Nach dem Zusammenbruch des Sowjetregimes konnten die orthodoxen Kirchen Osteuropas bislang nur wenige Erfahrungen mit der modernen Demokratie sammeln. Doch für den Göttinger Theologen Martin Tamcke besitzt die Orthodoxe Kirche durchaus demokratische Grundlagen. "Wenn wir im Westen die Zentralisierung auf Rom haben, haben wir im Osten die Pentarchie. Das heißt, es gibt fünf Patriarchate gleichberechtigt nebeneinander: Konstantinopel, Antiochien, Alexandrien, Jerusalem und Rom. Das ist erst eine Entwicklung der späteren Kirchengeschichte, dass Rom sich angemaßt hat, eine besondere Rolle zu spielen."

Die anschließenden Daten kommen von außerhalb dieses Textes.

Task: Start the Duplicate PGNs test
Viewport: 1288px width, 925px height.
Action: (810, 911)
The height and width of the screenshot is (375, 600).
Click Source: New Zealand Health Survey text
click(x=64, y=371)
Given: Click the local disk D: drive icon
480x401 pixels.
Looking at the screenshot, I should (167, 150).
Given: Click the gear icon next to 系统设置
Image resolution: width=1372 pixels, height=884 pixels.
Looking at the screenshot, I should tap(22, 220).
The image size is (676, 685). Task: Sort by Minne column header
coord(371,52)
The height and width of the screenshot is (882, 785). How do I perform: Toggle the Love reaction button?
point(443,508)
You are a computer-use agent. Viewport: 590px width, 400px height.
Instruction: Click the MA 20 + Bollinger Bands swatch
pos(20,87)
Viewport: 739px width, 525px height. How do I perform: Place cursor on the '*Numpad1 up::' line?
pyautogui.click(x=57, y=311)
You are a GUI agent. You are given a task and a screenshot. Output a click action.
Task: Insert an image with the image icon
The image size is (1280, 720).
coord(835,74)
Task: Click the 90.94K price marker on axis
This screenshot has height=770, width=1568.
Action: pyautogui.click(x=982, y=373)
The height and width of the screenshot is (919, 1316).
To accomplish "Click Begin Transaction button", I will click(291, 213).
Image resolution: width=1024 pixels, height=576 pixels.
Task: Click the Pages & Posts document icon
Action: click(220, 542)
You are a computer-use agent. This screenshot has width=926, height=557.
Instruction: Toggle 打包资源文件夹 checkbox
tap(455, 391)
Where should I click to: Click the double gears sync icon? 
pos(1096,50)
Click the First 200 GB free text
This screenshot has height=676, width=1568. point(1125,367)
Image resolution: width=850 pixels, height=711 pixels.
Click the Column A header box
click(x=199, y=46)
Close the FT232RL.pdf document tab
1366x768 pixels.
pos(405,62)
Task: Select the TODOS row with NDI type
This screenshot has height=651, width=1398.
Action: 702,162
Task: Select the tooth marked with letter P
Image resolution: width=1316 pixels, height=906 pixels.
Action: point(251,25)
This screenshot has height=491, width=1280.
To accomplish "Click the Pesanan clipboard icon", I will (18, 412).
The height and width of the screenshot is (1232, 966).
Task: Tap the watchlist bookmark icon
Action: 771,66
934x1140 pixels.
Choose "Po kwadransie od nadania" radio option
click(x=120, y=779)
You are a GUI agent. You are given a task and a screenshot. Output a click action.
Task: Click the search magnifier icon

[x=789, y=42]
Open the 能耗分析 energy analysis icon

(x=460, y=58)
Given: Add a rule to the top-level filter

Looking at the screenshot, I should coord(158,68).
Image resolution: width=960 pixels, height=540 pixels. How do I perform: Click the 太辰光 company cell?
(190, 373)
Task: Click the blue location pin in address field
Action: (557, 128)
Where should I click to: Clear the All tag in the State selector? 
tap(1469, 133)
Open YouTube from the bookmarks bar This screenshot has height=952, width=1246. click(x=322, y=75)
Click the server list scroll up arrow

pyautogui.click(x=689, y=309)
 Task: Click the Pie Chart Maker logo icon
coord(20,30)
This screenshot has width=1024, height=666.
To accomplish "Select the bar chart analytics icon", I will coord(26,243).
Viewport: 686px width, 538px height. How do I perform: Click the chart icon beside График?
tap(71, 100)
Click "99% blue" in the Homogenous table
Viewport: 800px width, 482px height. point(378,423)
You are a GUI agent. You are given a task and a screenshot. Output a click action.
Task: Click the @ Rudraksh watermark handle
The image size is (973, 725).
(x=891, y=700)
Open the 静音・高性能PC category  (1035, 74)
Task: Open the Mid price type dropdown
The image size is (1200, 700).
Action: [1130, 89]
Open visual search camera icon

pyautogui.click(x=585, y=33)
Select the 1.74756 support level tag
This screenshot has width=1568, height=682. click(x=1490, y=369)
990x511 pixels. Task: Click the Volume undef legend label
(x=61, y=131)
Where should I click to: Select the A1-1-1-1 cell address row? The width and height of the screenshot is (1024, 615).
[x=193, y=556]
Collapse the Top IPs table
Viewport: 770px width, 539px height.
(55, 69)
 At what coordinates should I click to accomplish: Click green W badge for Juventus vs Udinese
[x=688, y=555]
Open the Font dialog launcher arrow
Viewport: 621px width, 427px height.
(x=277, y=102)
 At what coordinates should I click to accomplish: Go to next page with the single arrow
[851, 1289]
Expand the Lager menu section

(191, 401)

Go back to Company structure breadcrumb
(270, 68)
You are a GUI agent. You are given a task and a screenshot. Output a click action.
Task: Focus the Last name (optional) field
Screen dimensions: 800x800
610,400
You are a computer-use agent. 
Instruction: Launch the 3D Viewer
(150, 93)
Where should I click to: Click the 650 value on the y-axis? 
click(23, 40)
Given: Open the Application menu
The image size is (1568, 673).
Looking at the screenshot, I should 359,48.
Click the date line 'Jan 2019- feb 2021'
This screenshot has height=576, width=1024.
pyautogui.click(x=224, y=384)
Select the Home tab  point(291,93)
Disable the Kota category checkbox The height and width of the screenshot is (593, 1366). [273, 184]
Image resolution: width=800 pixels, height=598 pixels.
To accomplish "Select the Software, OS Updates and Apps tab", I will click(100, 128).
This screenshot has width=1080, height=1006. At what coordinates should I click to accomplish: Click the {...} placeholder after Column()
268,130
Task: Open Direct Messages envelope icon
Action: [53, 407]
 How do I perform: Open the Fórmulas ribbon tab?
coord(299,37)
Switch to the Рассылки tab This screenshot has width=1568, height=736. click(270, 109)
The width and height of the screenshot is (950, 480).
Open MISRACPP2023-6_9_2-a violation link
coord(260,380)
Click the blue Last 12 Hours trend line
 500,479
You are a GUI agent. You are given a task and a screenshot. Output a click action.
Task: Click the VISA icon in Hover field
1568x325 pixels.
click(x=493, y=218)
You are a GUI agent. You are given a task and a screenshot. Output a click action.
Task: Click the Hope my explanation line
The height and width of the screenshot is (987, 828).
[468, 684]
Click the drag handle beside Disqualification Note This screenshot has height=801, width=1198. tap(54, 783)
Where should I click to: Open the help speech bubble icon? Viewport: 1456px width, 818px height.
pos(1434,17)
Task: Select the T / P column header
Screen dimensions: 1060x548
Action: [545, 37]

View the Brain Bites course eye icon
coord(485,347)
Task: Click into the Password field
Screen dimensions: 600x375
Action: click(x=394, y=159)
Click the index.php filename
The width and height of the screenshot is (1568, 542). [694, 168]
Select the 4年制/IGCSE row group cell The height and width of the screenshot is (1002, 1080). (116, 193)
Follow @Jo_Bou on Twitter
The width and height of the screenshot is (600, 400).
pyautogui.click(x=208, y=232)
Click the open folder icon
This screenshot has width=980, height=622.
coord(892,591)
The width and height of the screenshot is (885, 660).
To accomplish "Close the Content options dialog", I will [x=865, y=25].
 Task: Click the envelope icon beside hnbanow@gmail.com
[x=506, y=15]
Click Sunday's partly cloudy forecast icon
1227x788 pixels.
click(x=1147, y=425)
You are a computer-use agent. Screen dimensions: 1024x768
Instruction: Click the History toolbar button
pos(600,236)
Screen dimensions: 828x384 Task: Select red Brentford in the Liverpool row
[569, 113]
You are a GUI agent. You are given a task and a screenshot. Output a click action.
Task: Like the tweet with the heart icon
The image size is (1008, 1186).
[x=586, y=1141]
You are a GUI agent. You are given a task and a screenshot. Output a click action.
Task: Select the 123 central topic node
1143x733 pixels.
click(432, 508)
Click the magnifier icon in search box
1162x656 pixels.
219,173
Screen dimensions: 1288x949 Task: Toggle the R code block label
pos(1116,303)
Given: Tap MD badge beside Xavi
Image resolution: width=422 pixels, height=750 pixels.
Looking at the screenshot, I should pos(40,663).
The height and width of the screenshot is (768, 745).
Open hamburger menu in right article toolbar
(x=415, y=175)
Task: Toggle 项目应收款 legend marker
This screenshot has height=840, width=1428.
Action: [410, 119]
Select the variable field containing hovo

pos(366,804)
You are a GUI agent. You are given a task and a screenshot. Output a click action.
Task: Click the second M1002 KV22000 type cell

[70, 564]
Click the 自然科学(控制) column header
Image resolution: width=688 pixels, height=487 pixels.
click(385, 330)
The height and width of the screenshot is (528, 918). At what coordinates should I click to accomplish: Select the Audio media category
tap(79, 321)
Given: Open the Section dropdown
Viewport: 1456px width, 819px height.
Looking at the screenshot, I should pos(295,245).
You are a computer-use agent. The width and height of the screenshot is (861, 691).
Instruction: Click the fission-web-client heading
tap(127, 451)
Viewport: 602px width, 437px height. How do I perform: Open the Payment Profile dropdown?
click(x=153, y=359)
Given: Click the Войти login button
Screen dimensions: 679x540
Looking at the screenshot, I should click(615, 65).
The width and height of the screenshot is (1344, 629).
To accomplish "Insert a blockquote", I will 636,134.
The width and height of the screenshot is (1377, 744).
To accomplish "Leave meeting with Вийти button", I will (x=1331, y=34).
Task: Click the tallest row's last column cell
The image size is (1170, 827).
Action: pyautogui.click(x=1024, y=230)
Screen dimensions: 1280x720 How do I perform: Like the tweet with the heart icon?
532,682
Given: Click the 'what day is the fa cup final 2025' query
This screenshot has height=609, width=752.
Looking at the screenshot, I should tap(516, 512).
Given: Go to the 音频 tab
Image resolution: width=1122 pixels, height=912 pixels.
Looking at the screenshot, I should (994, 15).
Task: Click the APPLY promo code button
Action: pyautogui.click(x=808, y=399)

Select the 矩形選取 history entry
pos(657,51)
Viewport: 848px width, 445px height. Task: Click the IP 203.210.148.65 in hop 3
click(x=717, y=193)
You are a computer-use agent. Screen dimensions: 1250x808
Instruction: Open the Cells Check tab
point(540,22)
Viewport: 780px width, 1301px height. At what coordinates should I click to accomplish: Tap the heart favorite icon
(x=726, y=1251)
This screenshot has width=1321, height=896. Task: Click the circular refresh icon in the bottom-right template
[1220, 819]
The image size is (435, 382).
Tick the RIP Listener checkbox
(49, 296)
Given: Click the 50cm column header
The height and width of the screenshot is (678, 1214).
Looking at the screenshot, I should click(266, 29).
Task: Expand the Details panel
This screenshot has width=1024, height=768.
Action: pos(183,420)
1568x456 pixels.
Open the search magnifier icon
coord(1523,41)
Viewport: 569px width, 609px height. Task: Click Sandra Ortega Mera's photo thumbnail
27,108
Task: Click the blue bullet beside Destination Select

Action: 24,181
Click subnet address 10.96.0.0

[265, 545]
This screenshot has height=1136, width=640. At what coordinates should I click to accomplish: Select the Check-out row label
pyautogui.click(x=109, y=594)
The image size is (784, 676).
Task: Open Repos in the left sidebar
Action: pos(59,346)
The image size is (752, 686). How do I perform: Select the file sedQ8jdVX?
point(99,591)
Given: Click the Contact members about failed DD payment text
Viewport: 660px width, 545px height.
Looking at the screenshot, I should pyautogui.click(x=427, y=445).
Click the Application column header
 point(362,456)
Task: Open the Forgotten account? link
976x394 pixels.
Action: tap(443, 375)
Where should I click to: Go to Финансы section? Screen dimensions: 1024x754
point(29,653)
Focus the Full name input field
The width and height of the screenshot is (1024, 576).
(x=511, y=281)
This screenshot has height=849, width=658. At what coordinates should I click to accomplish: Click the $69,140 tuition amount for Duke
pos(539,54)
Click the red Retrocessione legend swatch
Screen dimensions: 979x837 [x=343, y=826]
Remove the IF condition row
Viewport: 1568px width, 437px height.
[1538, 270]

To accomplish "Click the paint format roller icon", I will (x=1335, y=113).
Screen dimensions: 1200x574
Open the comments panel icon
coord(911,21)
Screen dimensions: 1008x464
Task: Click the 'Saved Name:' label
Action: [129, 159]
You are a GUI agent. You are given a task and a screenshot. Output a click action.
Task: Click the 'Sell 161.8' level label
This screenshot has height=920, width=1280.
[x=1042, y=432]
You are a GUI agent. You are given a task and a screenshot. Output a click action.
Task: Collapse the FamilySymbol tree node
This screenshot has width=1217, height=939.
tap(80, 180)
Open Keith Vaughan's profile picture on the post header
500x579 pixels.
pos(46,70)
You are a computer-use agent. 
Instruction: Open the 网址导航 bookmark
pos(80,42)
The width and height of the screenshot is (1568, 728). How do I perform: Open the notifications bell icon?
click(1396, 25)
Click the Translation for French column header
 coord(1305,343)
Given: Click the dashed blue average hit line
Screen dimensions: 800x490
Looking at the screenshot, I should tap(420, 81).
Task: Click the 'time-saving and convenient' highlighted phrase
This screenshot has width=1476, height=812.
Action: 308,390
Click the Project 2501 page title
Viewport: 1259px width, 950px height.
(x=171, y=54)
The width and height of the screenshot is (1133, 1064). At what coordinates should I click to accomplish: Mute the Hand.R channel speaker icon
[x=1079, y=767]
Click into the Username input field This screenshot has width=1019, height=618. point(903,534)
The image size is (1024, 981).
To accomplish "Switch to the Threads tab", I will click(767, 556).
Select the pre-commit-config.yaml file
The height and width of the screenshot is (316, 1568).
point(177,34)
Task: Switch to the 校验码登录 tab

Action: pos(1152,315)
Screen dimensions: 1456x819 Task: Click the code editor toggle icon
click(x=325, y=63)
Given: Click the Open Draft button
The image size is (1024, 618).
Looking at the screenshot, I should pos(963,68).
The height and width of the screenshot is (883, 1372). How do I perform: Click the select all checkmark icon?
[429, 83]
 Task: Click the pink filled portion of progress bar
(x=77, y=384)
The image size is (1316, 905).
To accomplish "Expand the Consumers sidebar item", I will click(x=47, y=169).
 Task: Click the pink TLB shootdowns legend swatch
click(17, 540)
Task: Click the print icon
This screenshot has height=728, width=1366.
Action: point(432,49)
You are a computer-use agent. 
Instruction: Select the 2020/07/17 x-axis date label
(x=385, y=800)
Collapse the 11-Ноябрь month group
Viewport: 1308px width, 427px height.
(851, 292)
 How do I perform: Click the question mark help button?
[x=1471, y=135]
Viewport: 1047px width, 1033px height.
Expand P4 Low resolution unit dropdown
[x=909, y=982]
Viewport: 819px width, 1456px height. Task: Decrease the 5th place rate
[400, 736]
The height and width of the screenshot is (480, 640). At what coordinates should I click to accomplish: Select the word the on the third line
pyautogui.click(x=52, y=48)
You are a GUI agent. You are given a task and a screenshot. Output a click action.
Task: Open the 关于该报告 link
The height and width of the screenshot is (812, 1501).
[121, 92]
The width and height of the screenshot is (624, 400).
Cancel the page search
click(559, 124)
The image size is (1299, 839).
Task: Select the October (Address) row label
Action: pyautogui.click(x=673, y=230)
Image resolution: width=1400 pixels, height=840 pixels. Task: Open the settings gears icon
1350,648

Demokratischer als alle anderen?

Für Tamcke ist die Orthodoxie alles andere als eine überkommene Kirche, die in ihrer fast 2000 Jahre alten Tradition kaum in moderne Gesellschaften passt. Im Gegenteil, er hält die Orthodoxe Kirche in ihren Grundfesten sogar für demokratischer als die römisch-katholische.

Der Göttinger Theologe erklärt: "Heilig wird man in der Ostkirche durch die Verehrung des Volkes. Das wird dann unter Umständen legitimiert durch kirchliche Beschlüsse, aber nicht wie im Westen durch ein Verfahren mit einem advocatus diaboli, der prüft, ob man heilig ist oder nicht. Da sehe ich durchaus von der ersten Stunde an Elemente von Demokratie."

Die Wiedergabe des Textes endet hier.